I've been on vacation this week. So nice to be able to set my own hours and do what I want--even if it is working! The only trouble is is that it goes too fast. Way, way too fast.
Today I've gotten quite a bit done--some of the more tedious 'preparing for winter' tasks have been marked off my list.
Here are Callum and Jeffery --Shetland wether and ram. They are twins, in case you can't tell. I had just opened up a new pasture for them and they were sampling some of the goodies. I'm hoping Jeff will stay put, as he can see the girls during the day--even though it is way across the pasture. If he doesn't, I'll have to move him back to their old pen and start feeding hay...and hope he will stay in there!
After moving Jeff & Cal, I went up and started working on the back line fence. Remember that big wild Cherry tree that fell on the fence during the Spring? Well the guy that owns the land behind me finally got it sawed off the fence, and I had the fence sorta 'jerry-rigged' all summer, so it was time to get it fixed. In the first picture I've removed the flattened post. Afterward I took down the new piece of wire, drove two more fence posts, straightened the old wire as best I could, and then put the new wire up again, stretching it as I went. It's not too pretty, but it's nice and solid, with everything triple wired to each other and the posts. I also attached several large cut limbs to the bottom of part of the fence. This is where the roots of the old tree were and there was an indentation, so the fence had a small gap along the bottom. This fence faces about 40 acres of pasture and woods, so I want it to be as coyote proof as possible. (The orange fencing isn't mine--it was put there by the guy to keep his cows from breaching the fence).
Next it was time to fix the eyesore, also known as Blue and Lanny's 'hoop house'. This is their shelter during the winter. The tarp has lasted almost three years, but really started falling apart this Spring. I cut away most of the rotten part, and wired the new tarp into place.

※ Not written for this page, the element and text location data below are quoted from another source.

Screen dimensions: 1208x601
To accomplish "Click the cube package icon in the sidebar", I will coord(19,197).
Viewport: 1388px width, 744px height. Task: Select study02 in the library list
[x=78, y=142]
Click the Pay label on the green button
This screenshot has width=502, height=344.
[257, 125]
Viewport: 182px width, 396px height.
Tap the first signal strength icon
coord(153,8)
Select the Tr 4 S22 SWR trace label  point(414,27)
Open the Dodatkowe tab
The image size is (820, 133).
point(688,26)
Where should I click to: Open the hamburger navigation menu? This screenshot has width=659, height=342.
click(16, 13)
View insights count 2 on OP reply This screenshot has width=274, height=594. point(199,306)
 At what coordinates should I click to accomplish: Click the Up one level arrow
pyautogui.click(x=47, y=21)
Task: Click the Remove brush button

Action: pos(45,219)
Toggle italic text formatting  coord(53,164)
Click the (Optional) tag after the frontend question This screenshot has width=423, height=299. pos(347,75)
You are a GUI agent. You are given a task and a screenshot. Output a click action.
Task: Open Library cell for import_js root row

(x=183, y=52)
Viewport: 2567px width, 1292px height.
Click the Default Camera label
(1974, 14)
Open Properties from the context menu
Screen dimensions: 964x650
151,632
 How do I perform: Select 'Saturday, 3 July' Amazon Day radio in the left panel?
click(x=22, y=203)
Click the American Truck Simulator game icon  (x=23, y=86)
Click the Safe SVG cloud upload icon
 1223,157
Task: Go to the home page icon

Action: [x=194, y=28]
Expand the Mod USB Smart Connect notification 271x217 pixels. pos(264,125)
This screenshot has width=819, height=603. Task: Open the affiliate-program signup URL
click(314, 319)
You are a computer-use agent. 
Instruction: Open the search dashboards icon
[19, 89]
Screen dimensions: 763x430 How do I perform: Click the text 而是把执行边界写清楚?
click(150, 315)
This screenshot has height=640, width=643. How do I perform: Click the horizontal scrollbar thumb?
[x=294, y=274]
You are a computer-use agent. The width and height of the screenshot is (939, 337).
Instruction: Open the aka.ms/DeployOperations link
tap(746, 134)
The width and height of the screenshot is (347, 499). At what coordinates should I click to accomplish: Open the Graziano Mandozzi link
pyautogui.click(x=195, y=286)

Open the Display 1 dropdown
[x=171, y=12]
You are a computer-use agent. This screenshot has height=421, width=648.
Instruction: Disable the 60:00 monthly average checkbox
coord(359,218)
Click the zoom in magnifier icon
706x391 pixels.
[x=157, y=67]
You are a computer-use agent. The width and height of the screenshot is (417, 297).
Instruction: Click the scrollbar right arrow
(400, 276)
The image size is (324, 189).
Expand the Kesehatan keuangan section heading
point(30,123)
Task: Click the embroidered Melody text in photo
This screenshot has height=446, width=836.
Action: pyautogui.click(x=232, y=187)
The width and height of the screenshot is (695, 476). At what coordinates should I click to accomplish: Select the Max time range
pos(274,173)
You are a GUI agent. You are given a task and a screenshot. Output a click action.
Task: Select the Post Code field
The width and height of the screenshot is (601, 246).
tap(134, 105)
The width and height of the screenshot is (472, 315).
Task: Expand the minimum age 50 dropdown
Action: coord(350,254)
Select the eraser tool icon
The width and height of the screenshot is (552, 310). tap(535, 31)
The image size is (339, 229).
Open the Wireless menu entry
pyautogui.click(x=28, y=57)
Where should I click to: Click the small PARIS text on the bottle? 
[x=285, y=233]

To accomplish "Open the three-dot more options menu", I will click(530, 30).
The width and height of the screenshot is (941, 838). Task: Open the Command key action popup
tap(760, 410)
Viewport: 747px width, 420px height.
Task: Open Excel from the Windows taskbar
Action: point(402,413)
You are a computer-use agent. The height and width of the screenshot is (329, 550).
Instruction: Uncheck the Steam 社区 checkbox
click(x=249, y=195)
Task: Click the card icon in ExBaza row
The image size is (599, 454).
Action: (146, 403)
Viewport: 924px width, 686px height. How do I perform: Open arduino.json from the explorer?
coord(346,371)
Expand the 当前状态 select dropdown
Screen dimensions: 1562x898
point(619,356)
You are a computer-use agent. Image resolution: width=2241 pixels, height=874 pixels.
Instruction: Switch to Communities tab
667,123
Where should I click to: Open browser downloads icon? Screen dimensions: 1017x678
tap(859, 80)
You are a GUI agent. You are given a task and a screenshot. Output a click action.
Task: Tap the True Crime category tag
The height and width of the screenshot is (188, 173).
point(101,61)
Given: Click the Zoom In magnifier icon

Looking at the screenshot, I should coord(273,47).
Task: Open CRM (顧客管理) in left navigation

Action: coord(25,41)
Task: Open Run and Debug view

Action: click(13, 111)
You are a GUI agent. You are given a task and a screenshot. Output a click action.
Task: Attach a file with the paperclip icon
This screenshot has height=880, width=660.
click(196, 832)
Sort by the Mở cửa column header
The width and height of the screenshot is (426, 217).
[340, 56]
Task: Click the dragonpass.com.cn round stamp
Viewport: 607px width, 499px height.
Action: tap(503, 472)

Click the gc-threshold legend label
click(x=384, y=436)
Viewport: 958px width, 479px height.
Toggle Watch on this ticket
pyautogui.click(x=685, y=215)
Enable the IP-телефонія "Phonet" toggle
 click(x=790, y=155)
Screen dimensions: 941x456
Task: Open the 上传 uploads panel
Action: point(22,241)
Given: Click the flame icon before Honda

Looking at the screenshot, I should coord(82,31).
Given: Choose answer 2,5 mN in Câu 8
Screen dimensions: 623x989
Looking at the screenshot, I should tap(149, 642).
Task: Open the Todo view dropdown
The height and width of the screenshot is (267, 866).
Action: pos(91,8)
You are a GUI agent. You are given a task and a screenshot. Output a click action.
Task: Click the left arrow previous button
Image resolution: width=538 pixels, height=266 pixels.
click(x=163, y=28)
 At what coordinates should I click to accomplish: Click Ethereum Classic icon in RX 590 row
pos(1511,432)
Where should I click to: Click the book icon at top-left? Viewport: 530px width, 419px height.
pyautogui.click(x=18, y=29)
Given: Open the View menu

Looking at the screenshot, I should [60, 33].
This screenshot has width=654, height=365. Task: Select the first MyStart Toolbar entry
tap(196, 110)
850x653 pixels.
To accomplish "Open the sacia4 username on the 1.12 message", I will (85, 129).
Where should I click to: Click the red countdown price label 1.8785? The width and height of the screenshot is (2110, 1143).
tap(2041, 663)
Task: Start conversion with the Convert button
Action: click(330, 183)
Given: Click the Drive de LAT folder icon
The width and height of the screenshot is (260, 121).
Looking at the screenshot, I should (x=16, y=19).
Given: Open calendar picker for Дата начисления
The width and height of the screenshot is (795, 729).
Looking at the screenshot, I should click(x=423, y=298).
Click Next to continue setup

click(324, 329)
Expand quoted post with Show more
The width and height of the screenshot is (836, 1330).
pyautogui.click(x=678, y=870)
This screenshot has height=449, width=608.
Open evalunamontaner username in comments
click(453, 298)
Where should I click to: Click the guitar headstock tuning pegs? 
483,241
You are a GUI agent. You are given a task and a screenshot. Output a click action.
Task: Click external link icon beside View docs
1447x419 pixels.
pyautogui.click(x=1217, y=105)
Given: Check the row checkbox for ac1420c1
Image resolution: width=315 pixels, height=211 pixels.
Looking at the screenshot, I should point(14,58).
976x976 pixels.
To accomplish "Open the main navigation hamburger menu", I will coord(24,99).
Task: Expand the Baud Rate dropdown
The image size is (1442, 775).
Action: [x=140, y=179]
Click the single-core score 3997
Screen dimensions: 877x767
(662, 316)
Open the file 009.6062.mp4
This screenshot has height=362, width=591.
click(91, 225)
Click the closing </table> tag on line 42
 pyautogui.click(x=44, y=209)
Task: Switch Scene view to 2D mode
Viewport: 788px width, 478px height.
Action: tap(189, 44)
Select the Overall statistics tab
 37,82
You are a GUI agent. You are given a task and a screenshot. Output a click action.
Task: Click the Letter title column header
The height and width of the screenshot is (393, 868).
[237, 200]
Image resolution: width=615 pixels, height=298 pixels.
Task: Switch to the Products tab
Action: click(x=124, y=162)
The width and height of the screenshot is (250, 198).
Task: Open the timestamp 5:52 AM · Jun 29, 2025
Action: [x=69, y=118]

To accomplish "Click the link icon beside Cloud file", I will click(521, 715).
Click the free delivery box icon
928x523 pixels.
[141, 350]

Now, should be nice and snug for the winter, and looks so much better! The breeding group will actually be using it for awhile and then later on after I break them up, I'll move Lanny and Blue back over. Those two are most unhappy right now, and refuse to use the part of the Shetland barn that I opened up for them. Such creatures of habit!
I wanted to show you the mess I cleaned up Monday! What you are looking at is cockle burrs. Last winter I had some hay that had some cockle burrs in it. It wasn't a happy discovery. There was one little area where I fed hay, that the sheep couldn't get to this summer, and these things sprouted up everywhere. The sheep will eat them, especially when they are young and tender and have no burrs on them. They'd probably eat them with the burrs, but it would also trash their fleeces. I let them in there once during the summer and they ate them all down, but then I forgot all about them, and they put burrs on. I spent close to a half hour or better, pulling them and stuffing them into feed sacks. Then I picked up all the escapee burrs that fell off on the ground. I ended up with three feed sacks crammed full. I guess I'll try and burn them on the brush pile, once they dry out a little.
I've also gotten some windows washed today and my storm door up, and I think I'm gonna call it day!